L'art de la calligraphie
Shodo, « la voie de l'écriture », se pratique au Pinceau, sur du papier, avec de l'encre solide qu'on dilue en la frottant contre une pierre à encre. Le calligraphe trace son oeuvre d'une seule traite, et ne peut y apporter la moindre retouche. Ainsi peut-on sentir le «souffle » qui a soutenu une oeuvre tracée il y a même deux mille ans. Car elle est une oeuvre unique, la respiration d'un moment, comparable à l'interprétation d'une oeuvre musicale, mais sa trace matérielle nous reste, comme l'oeuvre d'un peintre.

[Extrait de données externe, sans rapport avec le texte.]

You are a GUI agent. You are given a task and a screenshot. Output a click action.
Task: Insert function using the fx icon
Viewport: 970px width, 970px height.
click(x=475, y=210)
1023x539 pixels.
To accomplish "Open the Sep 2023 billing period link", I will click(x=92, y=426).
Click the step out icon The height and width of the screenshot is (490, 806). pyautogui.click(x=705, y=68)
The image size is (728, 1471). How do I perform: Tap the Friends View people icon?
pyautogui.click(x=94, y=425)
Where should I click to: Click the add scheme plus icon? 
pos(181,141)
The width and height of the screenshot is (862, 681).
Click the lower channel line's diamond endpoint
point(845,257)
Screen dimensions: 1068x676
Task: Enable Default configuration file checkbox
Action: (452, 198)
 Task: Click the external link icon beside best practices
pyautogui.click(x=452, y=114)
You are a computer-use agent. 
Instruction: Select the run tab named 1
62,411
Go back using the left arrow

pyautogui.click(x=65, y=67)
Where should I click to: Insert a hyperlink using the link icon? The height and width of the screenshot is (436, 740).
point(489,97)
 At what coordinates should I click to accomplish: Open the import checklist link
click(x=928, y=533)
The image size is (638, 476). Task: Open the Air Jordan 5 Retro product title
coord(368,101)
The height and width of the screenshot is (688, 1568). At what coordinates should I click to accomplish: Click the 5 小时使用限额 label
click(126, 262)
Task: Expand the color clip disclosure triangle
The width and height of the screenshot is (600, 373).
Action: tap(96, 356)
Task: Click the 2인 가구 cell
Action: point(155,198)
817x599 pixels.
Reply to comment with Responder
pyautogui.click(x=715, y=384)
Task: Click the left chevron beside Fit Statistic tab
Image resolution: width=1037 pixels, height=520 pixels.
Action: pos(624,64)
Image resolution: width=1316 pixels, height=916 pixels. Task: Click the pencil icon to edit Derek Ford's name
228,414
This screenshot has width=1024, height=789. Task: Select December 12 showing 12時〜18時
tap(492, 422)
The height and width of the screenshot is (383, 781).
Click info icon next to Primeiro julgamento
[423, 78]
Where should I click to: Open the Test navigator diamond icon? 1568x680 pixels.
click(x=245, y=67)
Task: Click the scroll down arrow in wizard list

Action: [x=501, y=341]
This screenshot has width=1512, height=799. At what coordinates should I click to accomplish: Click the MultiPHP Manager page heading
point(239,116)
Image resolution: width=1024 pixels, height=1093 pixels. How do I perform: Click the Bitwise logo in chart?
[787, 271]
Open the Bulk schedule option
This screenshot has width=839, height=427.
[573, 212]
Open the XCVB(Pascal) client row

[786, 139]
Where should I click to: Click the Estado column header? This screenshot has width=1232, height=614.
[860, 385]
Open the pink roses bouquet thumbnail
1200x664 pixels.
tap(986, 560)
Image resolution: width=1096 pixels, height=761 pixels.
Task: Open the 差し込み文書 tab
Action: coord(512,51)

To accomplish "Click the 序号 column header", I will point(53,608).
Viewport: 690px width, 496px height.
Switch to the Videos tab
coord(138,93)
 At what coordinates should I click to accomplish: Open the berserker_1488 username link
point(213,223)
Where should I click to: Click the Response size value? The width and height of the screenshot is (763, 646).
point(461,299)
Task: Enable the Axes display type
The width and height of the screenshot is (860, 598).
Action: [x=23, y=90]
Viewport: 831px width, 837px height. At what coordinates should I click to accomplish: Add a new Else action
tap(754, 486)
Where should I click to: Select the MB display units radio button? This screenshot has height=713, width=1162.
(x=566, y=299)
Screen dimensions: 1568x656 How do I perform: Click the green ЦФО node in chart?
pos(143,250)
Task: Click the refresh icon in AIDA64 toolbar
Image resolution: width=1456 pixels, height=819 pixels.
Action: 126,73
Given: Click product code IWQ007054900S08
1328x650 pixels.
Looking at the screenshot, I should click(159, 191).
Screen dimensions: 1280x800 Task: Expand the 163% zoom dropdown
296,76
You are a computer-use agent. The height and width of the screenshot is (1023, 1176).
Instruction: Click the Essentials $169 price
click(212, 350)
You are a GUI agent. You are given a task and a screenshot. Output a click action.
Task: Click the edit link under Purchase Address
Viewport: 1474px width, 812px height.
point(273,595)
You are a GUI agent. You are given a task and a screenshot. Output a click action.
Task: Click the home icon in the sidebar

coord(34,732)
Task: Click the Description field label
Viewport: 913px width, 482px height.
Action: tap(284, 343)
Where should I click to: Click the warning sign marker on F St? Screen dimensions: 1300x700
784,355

Différents styles sont nés en Chine au cours des siècles, en fonction des supports. On a commencé par tailler des pictogrammes dans l'os ou l'écaille de tortue (kokotsubun), vers 1500-1000 avant J.-C. ; puis on a gravé dans le bronze (kinbun ) une écriture en pictogrammes avec recherche d'effets décoratifs (vers 900 avant J.-C.) ; à l'époque des Qin (221-206 avant J.-C.), la première tentative d'unification de la Chine s'accompagne de l'apparition du style tensho, écriture solennelle utilisée pour les besoins officiels. Le caractère s'éloigne du pictogramme pour devenir abstraction. Pour les besoins privés, se crée le style reisho, dans lequel l'équilibre entre les traits horizontaux et verticaux devient l'axe de la construction du caractère. Jusqu'alors, les écrits étaient du domaine du symbole, une trace de puissance. Mais, la vie administrative s'intensifiant,
l'écriture rejoint le domaine du quotidien, se fait culture vivante. Avec l'invention du papier (début du II eme siècle après J.-C.), l'écriture subit de grandes transformations. Apparaissent alors les styles sosho «cursif» et kaisho «régulier», issus du
reisho. Dans le premier, les caractères sont tracés de façon simplifiée, tous les traits liés, ce qui en rend la lecture parfois difficile. Dans le style kaisho, tous les traits d'un caractère sont notés nettement, avec précision. Cette écriture tracée plus rapidement, avec certains traits liés, devient un nouveau style, gyosho « courant », le plus utilisé dans la vie pratique. Le style sosho connaîtra son âge d'or, en Chine, au IVe siècle, mais le style kaisho n'atteindra son apogée qu'à
l'époque des Tang (618-907). Cependant le papier est une matière chère et précieuse, aussi continue-t-on pendant toute l'époque des Han (206 avant J.-C.- 220 après J.-C.) à écrire sur des lamelles de bois (mokkan) dans un style libre et souple.L'importance de ces lamelles de bois est qu'elles sont le premier témoignage que l'on possède actuellement d'une écriture directement tracée,
par opposition aux écrits sur des supports destinés à durer, et qui sont « au second degré» : d'abord tracés au pinceau, puis ensuite gravés.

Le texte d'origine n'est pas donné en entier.